Alternatively, we constructed two models incorporating a spatial dependence of either the rescue or catastrophe frequency upon the position of the kMT plus-end tip relative to the spindle. Whether this was based on a polar ejection force or chemical gradient model (Fig. 3, B and C, respectively), the experimentally observed peaks in fluorescence could be predicted (Fig. 8, B and C; Fig. 10, B and C). Both mechanisms gave rise to kMT length distributions that could be maintained within a limited range so that the Cse4-GFP fluorescence appeared as two clusters. Although the polar ejection force and chemical gradient model are similarly position-based, there is a subtle difference that discriminates between the two. In the chemical gradient model, the concentration of activated catastrophe promoters, and therefore the catastrophe frequency, is highest at the center of the spindle (Fig. 3 C). But if a kMT happens to penetrate through this zone, the catastrophe promoter concentration begins to decrease and the kMT experiences a progressively smaller catastrophe frequency.

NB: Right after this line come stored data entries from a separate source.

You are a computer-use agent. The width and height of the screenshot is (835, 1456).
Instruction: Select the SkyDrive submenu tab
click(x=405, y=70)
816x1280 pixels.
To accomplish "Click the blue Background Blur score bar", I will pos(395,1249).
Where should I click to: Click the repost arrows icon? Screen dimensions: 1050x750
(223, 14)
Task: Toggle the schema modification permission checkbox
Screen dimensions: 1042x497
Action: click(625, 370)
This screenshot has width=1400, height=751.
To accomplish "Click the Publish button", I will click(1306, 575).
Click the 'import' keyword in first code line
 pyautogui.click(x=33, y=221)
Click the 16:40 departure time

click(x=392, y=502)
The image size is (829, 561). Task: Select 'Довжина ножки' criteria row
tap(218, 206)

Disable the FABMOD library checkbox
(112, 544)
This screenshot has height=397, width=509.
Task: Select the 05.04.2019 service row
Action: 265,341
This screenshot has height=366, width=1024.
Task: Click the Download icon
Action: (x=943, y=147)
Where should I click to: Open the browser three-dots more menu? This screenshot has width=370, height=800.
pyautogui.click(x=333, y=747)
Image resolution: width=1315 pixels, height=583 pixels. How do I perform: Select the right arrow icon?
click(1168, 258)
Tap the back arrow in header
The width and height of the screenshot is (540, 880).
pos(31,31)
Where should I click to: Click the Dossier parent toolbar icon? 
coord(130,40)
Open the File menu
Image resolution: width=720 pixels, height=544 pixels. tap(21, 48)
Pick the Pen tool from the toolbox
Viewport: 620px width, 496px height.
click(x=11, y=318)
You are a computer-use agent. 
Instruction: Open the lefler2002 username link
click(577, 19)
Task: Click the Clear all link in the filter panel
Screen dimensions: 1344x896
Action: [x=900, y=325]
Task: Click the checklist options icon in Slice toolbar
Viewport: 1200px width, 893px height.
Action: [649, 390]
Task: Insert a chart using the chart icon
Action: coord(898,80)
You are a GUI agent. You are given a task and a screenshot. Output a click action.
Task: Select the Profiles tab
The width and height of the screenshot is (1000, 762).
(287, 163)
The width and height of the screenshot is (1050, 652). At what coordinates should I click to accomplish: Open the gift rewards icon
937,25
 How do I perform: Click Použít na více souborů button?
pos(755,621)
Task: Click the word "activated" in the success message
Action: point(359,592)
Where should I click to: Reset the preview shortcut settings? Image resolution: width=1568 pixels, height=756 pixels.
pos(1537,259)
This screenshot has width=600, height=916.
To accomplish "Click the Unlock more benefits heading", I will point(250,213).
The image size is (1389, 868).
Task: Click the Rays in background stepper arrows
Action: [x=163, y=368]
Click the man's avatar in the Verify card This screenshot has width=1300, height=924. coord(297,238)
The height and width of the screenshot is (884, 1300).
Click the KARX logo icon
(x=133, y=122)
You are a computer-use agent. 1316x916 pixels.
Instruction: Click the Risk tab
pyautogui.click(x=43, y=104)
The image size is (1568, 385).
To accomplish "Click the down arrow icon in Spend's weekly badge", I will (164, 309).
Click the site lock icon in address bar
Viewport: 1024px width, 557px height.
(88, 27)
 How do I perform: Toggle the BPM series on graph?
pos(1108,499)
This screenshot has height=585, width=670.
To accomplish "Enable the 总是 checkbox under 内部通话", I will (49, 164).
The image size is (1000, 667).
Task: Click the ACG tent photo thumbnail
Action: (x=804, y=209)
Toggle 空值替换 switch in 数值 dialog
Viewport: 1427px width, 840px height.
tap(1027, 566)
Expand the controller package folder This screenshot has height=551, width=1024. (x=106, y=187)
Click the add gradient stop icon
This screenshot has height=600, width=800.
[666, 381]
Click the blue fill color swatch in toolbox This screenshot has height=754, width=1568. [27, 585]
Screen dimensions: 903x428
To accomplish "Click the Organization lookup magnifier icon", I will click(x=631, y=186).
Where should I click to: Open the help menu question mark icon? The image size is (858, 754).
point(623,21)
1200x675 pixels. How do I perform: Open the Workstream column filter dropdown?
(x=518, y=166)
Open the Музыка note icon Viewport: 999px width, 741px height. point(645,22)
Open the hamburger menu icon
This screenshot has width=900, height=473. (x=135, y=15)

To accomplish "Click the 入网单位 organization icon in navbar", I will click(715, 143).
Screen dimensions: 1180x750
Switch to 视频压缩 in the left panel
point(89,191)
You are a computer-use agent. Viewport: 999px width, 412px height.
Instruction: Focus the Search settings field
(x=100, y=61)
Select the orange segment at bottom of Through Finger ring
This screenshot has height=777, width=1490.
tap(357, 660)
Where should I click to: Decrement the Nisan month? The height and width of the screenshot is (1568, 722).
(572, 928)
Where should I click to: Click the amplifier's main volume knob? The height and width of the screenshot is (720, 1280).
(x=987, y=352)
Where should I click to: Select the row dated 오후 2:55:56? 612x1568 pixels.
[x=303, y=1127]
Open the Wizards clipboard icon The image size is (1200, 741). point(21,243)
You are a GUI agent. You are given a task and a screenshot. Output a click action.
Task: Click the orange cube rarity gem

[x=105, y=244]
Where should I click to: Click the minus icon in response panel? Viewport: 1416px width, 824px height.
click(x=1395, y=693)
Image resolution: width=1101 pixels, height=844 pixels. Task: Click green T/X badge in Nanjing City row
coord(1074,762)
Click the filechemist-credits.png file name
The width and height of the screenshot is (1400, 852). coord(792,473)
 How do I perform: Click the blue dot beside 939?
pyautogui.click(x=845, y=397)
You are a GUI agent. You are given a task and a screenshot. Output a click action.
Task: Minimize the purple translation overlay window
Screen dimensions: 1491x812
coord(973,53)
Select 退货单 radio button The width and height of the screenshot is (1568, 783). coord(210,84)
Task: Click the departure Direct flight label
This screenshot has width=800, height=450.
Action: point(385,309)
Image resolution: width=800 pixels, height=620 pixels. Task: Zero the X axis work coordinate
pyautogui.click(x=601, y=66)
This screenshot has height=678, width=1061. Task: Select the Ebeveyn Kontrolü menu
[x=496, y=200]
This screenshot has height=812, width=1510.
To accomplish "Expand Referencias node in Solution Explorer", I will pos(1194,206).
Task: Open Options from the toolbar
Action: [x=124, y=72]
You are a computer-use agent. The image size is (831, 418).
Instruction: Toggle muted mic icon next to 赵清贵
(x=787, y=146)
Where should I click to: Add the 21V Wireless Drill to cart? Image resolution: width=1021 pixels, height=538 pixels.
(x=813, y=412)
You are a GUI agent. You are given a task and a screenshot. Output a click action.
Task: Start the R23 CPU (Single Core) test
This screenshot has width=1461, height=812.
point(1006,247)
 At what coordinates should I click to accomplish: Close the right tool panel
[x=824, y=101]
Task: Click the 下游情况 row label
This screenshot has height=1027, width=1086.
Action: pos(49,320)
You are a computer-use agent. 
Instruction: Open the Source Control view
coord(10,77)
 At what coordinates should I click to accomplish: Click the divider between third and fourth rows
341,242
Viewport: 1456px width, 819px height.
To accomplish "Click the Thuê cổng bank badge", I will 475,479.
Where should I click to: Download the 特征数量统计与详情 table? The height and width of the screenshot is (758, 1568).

In contrast, in the polar ejection tension model where the rescue frequency is related to the amount of force felt, the rescue frequency decreases as the kMT plus-end tip moves further away from the pole to which it is anchored and continues to do so even after passing through the spindle midzone (Fig. 3 B).

Both the polar ejection force model and the chemical gradient model predicted low autocorrelation at time lags greater than or equal to 5 s. The low autocorrelation observed experimentally, and the ease with which the models matched this autocorrelation, are most likely due to the relatively large growth and shortening rates of kMTs relative to the size of the spindle. Previous work has suggested that centromere proximal GFP markers move at velocities near 1.5 μm/min. This corresponds to 125 nm per 5 s, a distance equal to ∼2 pixels in our imaging system. So one would expect low correlation at a given location in the spindle for 5-s time lags. Higher autocorrelation might become apparent at shorter time lags, allowing further discrimination of the models and the successful parameter space; however, technical limitations in our two-color imaging system required a minimum time lag of 5-s intervals.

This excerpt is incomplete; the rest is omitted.